Differential susceptibility of lung endothelial and epithelial cells to ceramides‐induced apoptosis

Ceramide upregulation may induce paracellular ceramides and alveolar cell apoptosis in both alveolar endothelial and epithelial cells, but their susceptibility to ceramide‐mediated apoptosis are unknown. We hypothesized cell‐type specificity in apoptotic responses to ceramide. Human lung microvascular endothelial (EN)‐, small airway epithelial (SEP)‐, and bronchial epithelial (BEP) cells were treated with ceramides (6:0 or 16:0) or dihydroceramide. Apoptosis and endogenous ceramides were quantified by caspase activation, annexin, mitotracker, cytochrome c, and mass spectrometry, respectively. Alveolar EN manifested susceptibility to both ceramides, which induced caspase‐9 activity 12‐fold.
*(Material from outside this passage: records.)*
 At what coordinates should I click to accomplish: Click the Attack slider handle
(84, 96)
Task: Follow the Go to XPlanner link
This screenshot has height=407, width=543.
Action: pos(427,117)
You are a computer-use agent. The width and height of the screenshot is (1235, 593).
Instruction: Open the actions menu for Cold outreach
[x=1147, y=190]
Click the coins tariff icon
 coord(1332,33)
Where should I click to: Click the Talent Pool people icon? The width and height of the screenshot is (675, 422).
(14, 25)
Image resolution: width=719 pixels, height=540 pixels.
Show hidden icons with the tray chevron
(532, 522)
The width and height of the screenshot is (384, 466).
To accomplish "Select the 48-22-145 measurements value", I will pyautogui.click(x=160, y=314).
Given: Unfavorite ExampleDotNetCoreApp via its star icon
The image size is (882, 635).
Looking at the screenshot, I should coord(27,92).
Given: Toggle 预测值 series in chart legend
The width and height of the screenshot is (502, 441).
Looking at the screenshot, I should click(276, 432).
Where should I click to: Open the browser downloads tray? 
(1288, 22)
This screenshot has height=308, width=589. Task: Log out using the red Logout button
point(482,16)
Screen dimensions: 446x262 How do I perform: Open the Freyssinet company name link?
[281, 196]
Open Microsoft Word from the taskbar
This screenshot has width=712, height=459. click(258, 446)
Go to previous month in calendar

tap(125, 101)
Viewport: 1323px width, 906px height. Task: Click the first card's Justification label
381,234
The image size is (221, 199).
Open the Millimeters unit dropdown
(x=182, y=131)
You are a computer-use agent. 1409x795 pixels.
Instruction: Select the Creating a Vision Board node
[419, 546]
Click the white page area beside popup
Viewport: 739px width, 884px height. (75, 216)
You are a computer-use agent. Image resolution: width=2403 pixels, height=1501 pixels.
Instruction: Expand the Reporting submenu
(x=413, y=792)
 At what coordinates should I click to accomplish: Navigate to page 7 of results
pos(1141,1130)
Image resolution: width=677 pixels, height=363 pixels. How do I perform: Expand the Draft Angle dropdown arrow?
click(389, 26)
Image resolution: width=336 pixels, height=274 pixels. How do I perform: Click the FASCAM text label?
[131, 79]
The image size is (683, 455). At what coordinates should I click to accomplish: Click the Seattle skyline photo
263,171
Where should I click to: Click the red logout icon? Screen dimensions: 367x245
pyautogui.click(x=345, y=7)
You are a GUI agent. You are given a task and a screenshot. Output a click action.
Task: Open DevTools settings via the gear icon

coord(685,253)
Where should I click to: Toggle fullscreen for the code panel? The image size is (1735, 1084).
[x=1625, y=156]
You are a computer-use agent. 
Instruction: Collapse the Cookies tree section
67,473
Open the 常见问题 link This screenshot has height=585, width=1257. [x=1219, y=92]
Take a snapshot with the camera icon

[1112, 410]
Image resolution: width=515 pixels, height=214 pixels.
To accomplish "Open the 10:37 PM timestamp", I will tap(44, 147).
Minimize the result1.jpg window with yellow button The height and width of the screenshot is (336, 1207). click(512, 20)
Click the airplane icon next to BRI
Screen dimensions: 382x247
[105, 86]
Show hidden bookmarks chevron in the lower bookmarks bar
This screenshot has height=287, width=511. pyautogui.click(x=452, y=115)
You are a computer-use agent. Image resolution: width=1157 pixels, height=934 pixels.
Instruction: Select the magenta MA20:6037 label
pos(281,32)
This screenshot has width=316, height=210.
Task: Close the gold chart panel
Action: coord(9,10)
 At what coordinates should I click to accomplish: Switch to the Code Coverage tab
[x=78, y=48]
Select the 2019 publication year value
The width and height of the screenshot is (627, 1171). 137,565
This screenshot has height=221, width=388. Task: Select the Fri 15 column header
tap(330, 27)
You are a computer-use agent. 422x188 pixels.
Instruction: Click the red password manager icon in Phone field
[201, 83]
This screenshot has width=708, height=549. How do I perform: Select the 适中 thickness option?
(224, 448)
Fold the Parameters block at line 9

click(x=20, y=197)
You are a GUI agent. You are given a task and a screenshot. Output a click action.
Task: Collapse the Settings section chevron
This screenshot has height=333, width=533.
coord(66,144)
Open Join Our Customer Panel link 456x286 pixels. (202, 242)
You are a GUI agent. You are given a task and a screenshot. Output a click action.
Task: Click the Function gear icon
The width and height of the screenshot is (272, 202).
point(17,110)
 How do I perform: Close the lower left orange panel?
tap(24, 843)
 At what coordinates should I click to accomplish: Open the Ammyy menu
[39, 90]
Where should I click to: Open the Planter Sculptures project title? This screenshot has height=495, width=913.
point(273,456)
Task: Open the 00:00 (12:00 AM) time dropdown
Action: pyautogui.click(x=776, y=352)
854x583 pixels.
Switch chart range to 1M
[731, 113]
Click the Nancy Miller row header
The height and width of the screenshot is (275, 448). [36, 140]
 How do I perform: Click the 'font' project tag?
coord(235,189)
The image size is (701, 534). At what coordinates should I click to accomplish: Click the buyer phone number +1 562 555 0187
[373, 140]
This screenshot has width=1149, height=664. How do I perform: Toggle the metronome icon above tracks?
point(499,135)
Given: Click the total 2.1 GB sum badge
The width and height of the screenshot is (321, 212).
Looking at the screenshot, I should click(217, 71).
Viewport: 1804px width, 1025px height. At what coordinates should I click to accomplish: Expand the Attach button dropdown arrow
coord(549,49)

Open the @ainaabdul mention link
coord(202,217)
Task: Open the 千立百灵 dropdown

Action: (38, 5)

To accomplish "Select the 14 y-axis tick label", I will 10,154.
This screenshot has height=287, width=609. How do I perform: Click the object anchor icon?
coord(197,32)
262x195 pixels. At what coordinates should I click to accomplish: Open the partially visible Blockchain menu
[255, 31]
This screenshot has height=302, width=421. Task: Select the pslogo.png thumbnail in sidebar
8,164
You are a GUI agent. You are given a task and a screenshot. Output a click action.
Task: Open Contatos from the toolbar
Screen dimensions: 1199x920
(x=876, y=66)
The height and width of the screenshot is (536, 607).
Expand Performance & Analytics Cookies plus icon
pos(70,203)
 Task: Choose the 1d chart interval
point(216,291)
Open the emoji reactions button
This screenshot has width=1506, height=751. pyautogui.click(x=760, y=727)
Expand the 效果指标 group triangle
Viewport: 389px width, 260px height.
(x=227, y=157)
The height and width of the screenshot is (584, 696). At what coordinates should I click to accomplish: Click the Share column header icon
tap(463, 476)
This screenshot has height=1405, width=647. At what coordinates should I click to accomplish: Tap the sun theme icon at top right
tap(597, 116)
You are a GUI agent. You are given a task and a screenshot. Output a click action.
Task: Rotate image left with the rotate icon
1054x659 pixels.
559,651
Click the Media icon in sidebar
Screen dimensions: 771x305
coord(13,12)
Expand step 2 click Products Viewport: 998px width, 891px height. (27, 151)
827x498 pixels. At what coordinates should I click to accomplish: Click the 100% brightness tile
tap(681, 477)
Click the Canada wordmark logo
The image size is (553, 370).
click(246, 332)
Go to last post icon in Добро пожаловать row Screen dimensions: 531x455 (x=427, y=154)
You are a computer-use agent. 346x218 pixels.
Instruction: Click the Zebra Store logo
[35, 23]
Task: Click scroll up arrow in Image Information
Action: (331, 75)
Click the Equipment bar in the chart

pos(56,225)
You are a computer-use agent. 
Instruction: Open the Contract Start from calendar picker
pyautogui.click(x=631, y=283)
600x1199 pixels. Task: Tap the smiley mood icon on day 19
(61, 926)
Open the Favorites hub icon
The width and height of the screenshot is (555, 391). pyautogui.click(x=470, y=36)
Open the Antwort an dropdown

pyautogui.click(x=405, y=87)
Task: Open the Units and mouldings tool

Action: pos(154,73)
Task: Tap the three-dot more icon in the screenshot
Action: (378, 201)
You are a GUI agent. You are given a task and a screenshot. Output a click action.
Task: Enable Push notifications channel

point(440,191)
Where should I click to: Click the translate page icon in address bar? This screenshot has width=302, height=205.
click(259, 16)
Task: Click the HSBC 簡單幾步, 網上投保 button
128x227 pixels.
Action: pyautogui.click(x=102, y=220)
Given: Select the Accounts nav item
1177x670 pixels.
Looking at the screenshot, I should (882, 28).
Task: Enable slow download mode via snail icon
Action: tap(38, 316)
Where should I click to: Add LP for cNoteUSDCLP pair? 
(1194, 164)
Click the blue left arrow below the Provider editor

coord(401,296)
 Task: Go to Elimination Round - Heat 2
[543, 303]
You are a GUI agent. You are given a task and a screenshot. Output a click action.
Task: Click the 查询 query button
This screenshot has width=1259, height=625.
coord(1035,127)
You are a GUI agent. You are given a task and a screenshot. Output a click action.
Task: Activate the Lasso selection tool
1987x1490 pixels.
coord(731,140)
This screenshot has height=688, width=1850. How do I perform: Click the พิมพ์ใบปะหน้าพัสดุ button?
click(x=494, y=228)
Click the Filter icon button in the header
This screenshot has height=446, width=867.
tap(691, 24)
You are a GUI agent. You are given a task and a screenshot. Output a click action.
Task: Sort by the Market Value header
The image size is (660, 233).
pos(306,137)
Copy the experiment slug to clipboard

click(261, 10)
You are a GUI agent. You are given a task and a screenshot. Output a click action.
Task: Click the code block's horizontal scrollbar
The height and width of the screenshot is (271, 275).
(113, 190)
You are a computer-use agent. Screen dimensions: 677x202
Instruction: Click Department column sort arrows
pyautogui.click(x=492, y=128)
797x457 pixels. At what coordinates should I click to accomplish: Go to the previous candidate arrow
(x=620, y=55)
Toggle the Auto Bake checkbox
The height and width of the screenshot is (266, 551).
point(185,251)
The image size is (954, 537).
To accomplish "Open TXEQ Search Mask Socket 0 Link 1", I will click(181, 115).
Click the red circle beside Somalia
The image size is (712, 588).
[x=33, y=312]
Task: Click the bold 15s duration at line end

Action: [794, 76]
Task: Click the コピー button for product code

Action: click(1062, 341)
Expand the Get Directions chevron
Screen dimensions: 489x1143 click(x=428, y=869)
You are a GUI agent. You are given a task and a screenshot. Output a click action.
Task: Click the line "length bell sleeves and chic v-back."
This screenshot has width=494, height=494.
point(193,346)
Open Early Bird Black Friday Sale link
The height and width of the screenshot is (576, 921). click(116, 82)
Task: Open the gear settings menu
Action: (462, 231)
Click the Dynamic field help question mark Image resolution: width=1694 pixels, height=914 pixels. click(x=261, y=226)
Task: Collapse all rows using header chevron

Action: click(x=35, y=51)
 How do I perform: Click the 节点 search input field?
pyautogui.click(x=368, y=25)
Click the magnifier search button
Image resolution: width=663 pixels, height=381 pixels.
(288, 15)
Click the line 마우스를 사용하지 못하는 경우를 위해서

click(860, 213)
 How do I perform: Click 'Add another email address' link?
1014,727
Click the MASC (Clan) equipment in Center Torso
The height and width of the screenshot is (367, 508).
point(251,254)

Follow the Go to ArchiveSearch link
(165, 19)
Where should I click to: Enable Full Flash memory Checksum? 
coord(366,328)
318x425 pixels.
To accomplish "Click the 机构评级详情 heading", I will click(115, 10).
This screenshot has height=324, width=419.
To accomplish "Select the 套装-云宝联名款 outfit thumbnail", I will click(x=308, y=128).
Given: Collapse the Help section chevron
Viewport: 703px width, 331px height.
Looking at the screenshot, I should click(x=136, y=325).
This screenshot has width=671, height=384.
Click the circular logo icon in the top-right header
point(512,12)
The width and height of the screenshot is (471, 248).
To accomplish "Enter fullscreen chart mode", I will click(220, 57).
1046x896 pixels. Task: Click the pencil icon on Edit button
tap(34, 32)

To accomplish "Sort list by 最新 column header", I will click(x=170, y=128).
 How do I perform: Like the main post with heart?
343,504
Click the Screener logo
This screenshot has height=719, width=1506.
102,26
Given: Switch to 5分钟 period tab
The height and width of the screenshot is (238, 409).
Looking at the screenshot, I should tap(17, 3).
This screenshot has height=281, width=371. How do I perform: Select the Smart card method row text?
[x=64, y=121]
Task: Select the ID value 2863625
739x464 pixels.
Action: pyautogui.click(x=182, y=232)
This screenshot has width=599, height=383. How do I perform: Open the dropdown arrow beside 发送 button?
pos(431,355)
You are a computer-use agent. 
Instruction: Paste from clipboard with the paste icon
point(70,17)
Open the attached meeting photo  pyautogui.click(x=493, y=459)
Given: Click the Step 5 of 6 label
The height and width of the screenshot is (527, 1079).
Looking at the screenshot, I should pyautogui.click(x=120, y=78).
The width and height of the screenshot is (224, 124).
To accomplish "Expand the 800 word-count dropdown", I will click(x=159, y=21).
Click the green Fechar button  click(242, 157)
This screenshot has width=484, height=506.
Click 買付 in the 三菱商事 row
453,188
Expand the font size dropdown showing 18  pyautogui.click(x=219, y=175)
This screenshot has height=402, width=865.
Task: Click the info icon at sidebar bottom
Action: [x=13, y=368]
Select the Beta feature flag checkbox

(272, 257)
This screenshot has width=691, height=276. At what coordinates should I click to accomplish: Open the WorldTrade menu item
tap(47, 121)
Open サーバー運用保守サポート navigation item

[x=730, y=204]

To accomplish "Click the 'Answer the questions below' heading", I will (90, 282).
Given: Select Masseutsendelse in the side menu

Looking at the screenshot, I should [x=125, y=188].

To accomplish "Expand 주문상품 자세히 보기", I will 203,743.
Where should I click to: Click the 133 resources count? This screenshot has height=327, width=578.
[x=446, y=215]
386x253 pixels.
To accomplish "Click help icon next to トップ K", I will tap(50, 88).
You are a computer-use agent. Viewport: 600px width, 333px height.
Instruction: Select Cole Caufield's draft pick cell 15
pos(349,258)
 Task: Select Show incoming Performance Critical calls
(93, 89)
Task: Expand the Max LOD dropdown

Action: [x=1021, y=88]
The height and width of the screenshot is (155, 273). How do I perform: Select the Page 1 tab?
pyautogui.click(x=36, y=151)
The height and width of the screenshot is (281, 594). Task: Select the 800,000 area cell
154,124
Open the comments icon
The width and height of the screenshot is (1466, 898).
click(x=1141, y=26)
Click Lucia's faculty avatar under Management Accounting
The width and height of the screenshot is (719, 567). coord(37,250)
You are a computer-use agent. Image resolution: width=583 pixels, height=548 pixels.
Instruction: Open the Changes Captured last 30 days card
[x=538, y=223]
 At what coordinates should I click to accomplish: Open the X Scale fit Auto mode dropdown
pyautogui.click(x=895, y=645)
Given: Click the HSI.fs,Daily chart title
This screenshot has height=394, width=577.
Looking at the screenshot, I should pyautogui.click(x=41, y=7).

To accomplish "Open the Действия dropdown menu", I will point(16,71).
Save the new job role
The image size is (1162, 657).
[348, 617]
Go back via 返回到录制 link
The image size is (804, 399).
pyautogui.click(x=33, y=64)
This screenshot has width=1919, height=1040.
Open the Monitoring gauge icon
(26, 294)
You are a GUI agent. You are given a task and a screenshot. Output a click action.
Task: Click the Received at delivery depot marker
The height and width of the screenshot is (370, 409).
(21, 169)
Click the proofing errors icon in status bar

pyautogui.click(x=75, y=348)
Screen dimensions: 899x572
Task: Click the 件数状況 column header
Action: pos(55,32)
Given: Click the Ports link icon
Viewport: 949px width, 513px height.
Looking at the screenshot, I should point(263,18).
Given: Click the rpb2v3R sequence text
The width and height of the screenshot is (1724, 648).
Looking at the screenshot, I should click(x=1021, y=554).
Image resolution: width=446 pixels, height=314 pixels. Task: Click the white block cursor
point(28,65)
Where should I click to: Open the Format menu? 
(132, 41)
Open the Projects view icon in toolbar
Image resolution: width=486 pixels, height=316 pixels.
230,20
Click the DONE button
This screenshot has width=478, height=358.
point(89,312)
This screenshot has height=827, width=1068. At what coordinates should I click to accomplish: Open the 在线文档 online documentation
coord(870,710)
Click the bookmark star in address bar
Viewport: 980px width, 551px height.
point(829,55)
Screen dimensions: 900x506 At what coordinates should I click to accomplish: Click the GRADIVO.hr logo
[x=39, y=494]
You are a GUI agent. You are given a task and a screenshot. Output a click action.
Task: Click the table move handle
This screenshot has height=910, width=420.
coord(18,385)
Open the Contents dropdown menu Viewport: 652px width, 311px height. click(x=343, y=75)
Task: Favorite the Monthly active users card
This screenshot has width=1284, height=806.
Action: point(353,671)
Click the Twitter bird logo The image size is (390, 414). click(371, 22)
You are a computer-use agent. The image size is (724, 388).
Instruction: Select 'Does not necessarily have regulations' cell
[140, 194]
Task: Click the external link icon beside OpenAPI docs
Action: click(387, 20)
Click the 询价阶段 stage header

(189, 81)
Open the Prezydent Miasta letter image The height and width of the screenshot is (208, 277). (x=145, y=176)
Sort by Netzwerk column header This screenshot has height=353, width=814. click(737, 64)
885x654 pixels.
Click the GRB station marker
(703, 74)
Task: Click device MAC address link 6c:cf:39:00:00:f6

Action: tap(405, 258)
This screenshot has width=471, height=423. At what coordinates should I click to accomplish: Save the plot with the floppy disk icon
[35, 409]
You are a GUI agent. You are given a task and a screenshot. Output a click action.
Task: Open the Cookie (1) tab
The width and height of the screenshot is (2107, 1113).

In contrast, SEP exhibited mitochondrial‐mediated apoptosis in response to short‐chain ceramide (30% apoptosis, 6h), whereas BEP were least sensitive to ceramide‐induced apoptosis. All cells upregulated endogenous intra‐ and paracellular ceramides after treatment with ceramides, but only epithelial cells released paracellular ceramides in response to dihydroceramides. Paracellular ceramides had marked pro‐apoptotic effects in EN, blocked by neutralizing ceramide antibodies. Our data suggest alveolar and airway epithelial cells have differential susceptibility to ceramide‐induced apoptosis, characteristic which could be exploited in specific interventions in emphysema. NIH HL077328.